CCWs in the USA commonly receive training on cultural awareness, knowledge of health issues and social services, interpersonal communication skills and client advocacy. The least common topic is leadership. Carers who wish to qualify as CCWs can obtain a diploma of education and training offered by a prestigious local university.14 In contrast, no specific, formal training is offered to CCWs in Mexico, although they can attend educational workshops once or twice a month to develop their skills.16

In southern Asia, a study from Sylhet, Bangladesh, showed that CCWs working in rural districts received 21 days of training with regard to newborn breastfeeding and a practical session on the observation and assessment of breastfeeding.17 Training included lectures, hands-on demonstration and practical exercises with the help of post-partum breastfeeding mothers, and video-guided lessons with support from a supervisor. In nearby Nepal, women with basic school education, as well as those who are only semi-literate or illiterate, have been trained as CCWs to diagnose and assess severity and danger signs associated with acute respiratory infection or diarrhoea in children, offer appropriate treatment and refer patients to health facilities.18 As part of this initiative, the WHO–developed curriculum for integrated management of childhood illnesses was adapted and simplified to ensure that it met the needs of these volunteers.18 In this rural district under study, the services of CCWs follow an integrated approach, which includes home visits to render basic nursing care, CIMCI, directly observed tuberculosis treatment, adherence support for clients on antiretroviral therapy and services for managing mental illness and chronic lifestyle diseases.

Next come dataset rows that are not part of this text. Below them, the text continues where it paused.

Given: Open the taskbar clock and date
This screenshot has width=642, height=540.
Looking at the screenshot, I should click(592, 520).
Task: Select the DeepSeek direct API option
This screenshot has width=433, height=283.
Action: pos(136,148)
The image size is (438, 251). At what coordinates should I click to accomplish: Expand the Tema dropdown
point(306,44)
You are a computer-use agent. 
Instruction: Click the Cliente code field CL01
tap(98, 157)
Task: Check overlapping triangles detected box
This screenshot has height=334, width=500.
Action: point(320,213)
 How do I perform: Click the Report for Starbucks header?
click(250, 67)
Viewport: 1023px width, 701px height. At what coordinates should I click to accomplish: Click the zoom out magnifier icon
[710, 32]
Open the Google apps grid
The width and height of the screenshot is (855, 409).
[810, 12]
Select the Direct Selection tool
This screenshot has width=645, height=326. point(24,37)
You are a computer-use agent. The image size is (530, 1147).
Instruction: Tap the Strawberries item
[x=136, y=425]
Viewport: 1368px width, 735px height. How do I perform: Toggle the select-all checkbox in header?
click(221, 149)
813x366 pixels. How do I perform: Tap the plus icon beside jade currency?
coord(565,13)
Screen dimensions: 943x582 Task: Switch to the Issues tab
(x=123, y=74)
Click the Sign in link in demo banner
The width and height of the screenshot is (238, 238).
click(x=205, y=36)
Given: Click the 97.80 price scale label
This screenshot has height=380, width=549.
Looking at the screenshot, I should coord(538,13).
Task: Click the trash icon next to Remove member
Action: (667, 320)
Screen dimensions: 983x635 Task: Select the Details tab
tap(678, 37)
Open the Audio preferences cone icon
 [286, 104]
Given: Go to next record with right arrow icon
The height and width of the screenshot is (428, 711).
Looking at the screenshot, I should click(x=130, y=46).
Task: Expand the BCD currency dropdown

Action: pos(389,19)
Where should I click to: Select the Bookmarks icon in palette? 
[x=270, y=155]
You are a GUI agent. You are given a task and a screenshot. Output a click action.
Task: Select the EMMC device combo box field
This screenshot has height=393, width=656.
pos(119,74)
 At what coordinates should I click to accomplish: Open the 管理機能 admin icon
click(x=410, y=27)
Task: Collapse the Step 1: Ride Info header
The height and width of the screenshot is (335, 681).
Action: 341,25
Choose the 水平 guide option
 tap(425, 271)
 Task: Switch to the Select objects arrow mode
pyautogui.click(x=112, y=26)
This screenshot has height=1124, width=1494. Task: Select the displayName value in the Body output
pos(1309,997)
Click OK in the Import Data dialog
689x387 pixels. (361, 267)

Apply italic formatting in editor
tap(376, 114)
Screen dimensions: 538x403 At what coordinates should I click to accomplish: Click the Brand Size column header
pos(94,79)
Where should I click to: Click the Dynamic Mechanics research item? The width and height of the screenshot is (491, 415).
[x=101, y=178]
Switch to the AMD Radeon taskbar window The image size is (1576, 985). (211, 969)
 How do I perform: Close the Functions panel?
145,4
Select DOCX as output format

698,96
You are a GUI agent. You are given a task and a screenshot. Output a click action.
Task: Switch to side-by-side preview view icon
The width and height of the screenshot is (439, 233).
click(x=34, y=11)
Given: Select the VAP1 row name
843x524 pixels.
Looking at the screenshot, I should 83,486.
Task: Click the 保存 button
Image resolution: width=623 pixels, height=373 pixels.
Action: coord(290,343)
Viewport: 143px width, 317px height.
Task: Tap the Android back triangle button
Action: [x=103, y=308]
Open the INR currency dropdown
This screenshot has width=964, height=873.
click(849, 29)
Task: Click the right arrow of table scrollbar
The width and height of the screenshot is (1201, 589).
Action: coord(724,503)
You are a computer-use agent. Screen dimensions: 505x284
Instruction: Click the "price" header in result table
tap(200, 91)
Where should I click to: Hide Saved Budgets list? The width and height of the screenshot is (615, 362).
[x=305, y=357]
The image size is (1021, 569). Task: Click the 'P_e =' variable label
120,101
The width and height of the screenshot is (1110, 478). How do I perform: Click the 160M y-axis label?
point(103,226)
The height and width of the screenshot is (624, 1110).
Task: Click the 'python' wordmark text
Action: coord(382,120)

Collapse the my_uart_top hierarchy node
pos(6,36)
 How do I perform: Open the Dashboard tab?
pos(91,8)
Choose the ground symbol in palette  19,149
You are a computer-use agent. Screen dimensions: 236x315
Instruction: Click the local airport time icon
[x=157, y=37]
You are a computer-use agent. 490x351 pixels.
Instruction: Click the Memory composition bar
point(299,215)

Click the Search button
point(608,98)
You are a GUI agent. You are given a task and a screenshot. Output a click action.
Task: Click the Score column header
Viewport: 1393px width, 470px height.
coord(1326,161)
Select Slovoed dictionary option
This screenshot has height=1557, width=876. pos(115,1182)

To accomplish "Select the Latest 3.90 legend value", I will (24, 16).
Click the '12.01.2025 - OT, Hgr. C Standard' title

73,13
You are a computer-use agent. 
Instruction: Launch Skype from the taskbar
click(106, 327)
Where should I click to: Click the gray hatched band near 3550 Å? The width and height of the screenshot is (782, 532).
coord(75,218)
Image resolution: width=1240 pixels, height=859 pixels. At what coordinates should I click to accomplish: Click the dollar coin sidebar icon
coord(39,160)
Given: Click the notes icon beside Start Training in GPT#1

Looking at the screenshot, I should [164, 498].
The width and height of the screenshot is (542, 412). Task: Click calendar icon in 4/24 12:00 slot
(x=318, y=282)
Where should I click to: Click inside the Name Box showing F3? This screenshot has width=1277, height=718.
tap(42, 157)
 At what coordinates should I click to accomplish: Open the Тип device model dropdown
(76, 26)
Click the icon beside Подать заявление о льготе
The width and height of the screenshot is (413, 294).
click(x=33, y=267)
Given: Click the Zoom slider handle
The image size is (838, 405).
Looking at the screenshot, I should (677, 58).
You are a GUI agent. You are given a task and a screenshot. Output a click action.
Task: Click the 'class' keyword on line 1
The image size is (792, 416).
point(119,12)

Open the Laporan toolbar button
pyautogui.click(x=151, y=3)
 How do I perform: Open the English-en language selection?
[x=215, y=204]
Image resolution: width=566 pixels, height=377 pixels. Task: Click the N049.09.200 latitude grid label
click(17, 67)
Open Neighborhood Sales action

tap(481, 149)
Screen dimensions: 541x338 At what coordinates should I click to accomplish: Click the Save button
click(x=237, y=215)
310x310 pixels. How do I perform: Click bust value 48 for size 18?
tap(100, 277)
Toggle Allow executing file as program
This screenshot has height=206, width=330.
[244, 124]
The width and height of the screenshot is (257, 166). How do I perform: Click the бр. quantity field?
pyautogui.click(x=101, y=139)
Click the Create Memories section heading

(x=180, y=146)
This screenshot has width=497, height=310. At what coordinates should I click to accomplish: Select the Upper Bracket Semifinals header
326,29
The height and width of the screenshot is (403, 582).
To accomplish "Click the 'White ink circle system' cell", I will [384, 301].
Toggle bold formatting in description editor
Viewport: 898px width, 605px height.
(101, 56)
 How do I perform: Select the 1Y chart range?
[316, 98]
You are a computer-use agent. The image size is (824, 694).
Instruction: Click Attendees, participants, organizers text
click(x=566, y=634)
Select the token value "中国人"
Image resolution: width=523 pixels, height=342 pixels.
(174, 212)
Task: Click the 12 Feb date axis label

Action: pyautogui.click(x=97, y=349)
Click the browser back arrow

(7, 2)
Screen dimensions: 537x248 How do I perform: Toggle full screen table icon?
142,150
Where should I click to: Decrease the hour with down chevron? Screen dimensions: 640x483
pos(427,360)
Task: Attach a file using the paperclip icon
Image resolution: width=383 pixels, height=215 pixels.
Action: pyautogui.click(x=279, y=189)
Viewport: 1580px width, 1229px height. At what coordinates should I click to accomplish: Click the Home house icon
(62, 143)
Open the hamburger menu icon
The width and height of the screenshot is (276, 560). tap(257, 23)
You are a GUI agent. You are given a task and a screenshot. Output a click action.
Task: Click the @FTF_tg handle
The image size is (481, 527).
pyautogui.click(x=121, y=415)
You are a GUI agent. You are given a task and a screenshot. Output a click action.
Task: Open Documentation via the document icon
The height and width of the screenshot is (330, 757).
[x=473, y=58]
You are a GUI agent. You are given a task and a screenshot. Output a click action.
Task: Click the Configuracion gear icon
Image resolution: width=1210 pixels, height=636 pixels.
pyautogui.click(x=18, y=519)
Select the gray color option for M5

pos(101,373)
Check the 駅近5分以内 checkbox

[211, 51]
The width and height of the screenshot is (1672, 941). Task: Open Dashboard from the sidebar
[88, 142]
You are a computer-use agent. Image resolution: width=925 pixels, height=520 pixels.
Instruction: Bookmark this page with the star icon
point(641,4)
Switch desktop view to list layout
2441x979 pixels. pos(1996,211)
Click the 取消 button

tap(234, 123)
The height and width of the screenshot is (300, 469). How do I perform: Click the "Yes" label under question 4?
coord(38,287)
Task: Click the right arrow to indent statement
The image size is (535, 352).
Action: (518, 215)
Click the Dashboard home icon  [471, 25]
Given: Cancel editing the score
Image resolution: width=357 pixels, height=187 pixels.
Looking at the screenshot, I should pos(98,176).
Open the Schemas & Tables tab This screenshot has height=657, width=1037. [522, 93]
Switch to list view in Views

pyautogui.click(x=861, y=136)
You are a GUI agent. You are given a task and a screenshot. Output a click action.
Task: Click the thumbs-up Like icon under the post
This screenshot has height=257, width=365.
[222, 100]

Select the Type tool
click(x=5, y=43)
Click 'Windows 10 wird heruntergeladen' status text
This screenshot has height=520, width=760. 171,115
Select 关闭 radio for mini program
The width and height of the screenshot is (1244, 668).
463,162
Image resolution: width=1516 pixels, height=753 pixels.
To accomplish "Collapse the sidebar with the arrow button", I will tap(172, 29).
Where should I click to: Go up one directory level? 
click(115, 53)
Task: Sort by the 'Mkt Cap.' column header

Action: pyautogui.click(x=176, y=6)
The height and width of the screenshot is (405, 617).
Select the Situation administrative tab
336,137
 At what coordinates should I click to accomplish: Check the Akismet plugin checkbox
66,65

According to this model, the same CCW renders the full package of care, whereas in the urban model different CCWs are responsible for the respective programmes.19

Aim of the study

Between 2009 and 2011, the infant mortality rate in the study area (West Coast district) was approximately 30/1000 live births, with the mortality rate amongst children younger than five years approximately 35/1000 live births. The five most common causes of death in this population were pneumonia, premature birth, diarrhoea, HIV and/or AIDS and various injuries.20

It was therefore deemed essential that CCWs’ knowledge of key family practices be explored. Five specific practices were identified, namely breastfeeding, physical growth and development, common childhood illnesses, immunisations and danger signs for referral to a clinic or hospital. These danger signs in children include inability to drink or breastfeed, vomiting, lethargy or unconsciousness, coughing accompanied with rapid breathing (> 50 breaths per minute), coughing associated with chest indrawing, bloody diarrhoea, diarrhoea together with presentation of sunken eyes or a sunken fontanel, and sudden fever in a child younger than two months or who is not feeding properly.

Research methods and design

Study design

The study involved a descriptive, quantitative survey of CCWs’ knowledge with regard to five of the 16 key family practices described for the CIMCI approach.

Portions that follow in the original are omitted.